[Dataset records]
■ ■ ■ ■

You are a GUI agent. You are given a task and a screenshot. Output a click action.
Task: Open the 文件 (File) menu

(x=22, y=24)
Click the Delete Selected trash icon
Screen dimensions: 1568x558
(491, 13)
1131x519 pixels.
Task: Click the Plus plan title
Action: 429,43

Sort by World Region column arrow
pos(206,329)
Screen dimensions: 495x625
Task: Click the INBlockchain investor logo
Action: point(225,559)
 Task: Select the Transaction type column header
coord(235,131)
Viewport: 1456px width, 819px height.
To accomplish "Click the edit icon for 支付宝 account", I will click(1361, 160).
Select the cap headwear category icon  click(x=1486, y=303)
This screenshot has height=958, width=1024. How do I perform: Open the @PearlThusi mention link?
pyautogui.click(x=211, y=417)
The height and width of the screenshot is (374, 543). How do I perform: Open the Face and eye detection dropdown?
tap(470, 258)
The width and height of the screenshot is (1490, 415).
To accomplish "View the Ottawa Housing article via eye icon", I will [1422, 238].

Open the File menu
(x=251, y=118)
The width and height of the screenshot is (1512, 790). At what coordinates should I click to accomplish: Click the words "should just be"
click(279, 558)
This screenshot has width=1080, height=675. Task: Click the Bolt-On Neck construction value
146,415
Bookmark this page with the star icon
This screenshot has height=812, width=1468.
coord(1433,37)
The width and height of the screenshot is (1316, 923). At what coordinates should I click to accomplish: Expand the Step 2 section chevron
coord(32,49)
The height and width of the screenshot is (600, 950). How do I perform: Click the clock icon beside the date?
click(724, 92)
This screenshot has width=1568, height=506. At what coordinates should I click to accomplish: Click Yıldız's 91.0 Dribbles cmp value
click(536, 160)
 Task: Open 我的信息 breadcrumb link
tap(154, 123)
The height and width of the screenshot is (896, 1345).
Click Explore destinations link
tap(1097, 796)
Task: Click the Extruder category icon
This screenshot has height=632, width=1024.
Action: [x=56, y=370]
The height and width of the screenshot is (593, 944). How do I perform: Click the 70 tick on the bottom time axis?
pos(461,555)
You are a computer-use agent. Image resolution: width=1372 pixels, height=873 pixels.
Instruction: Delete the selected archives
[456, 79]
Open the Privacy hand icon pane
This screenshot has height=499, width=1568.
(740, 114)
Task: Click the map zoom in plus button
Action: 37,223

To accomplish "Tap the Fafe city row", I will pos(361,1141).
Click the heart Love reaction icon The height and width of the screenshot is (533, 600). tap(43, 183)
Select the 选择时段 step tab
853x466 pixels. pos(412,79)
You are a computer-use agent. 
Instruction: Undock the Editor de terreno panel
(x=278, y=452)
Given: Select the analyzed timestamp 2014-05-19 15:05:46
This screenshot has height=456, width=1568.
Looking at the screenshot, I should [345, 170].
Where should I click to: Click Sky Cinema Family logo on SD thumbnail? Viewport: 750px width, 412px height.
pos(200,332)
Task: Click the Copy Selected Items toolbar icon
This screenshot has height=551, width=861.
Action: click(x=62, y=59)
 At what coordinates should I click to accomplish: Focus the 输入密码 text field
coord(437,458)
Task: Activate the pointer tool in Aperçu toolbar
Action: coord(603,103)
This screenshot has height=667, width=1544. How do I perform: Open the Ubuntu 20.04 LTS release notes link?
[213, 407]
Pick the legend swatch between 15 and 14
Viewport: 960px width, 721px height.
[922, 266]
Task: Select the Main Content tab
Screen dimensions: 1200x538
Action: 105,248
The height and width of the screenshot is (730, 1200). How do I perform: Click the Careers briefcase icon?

■ ■ ■ ■

### Task statement
Set every line of the data down again, word for word.

### Exercise result
You are a GUI agent. You are given a task and a screenshot. Output a click action.
Task: Open the 文件 (File) menu

(x=22, y=24)
Click the Delete Selected trash icon
Screen dimensions: 1568x558
(491, 13)
1131x519 pixels.
Task: Click the Plus plan title
Action: 429,43

Sort by World Region column arrow
pos(206,329)
Screen dimensions: 495x625
Task: Click the INBlockchain investor logo
Action: point(225,559)
 Task: Select the Transaction type column header
coord(235,131)
Viewport: 1456px width, 819px height.
To accomplish "Click the edit icon for 支付宝 account", I will click(1361, 160).
Select the cap headwear category icon  click(x=1486, y=303)
This screenshot has height=958, width=1024. How do I perform: Open the @PearlThusi mention link?
pyautogui.click(x=211, y=417)
The height and width of the screenshot is (374, 543). How do I perform: Open the Face and eye detection dropdown?
tap(470, 258)
The width and height of the screenshot is (1490, 415).
To accomplish "View the Ottawa Housing article via eye icon", I will [1422, 238].

Open the File menu
(x=251, y=118)
The width and height of the screenshot is (1512, 790). At what coordinates should I click to accomplish: Click the words "should just be"
click(279, 558)
This screenshot has width=1080, height=675. Task: Click the Bolt-On Neck construction value
146,415
Bookmark this page with the star icon
This screenshot has height=812, width=1468.
coord(1433,37)
The width and height of the screenshot is (1316, 923). At what coordinates should I click to accomplish: Expand the Step 2 section chevron
coord(32,49)
The height and width of the screenshot is (600, 950). How do I perform: Click the clock icon beside the date?
click(724, 92)
This screenshot has width=1568, height=506. At what coordinates should I click to accomplish: Click Yıldız's 91.0 Dribbles cmp value
click(536, 160)
 Task: Open 我的信息 breadcrumb link
tap(154, 123)
The height and width of the screenshot is (896, 1345).
Click Explore destinations link
tap(1097, 796)
Task: Click the Extruder category icon
This screenshot has height=632, width=1024.
Action: [x=56, y=370]
The height and width of the screenshot is (593, 944). How do I perform: Click the 70 tick on the bottom time axis?
pos(461,555)
You are a computer-use agent. Image resolution: width=1372 pixels, height=873 pixels.
Instruction: Delete the selected archives
[456, 79]
Open the Privacy hand icon pane
This screenshot has height=499, width=1568.
(740, 114)
Task: Click the map zoom in plus button
Action: 37,223

To accomplish "Tap the Fafe city row", I will pos(361,1141).
Click the heart Love reaction icon The height and width of the screenshot is (533, 600). tap(43, 183)
Select the 选择时段 step tab
853x466 pixels. pos(412,79)
You are a computer-use agent. 
Instruction: Undock the Editor de terreno panel
(x=278, y=452)
Given: Select the analyzed timestamp 2014-05-19 15:05:46
This screenshot has height=456, width=1568.
Looking at the screenshot, I should [345, 170].
Where should I click to: Click Sky Cinema Family logo on SD thumbnail? Viewport: 750px width, 412px height.
pos(200,332)
Task: Click the Copy Selected Items toolbar icon
This screenshot has height=551, width=861.
Action: click(x=62, y=59)
 At what coordinates should I click to accomplish: Focus the 输入密码 text field
coord(437,458)
Task: Activate the pointer tool in Aperçu toolbar
Action: coord(603,103)
This screenshot has height=667, width=1544. How do I perform: Open the Ubuntu 20.04 LTS release notes link?
[213, 407]
Pick the legend swatch between 15 and 14
Viewport: 960px width, 721px height.
[922, 266]
Task: Select the Main Content tab
Screen dimensions: 1200x538
Action: 105,248
The height and width of the screenshot is (730, 1200). How do I perform: Click the Careers briefcase icon?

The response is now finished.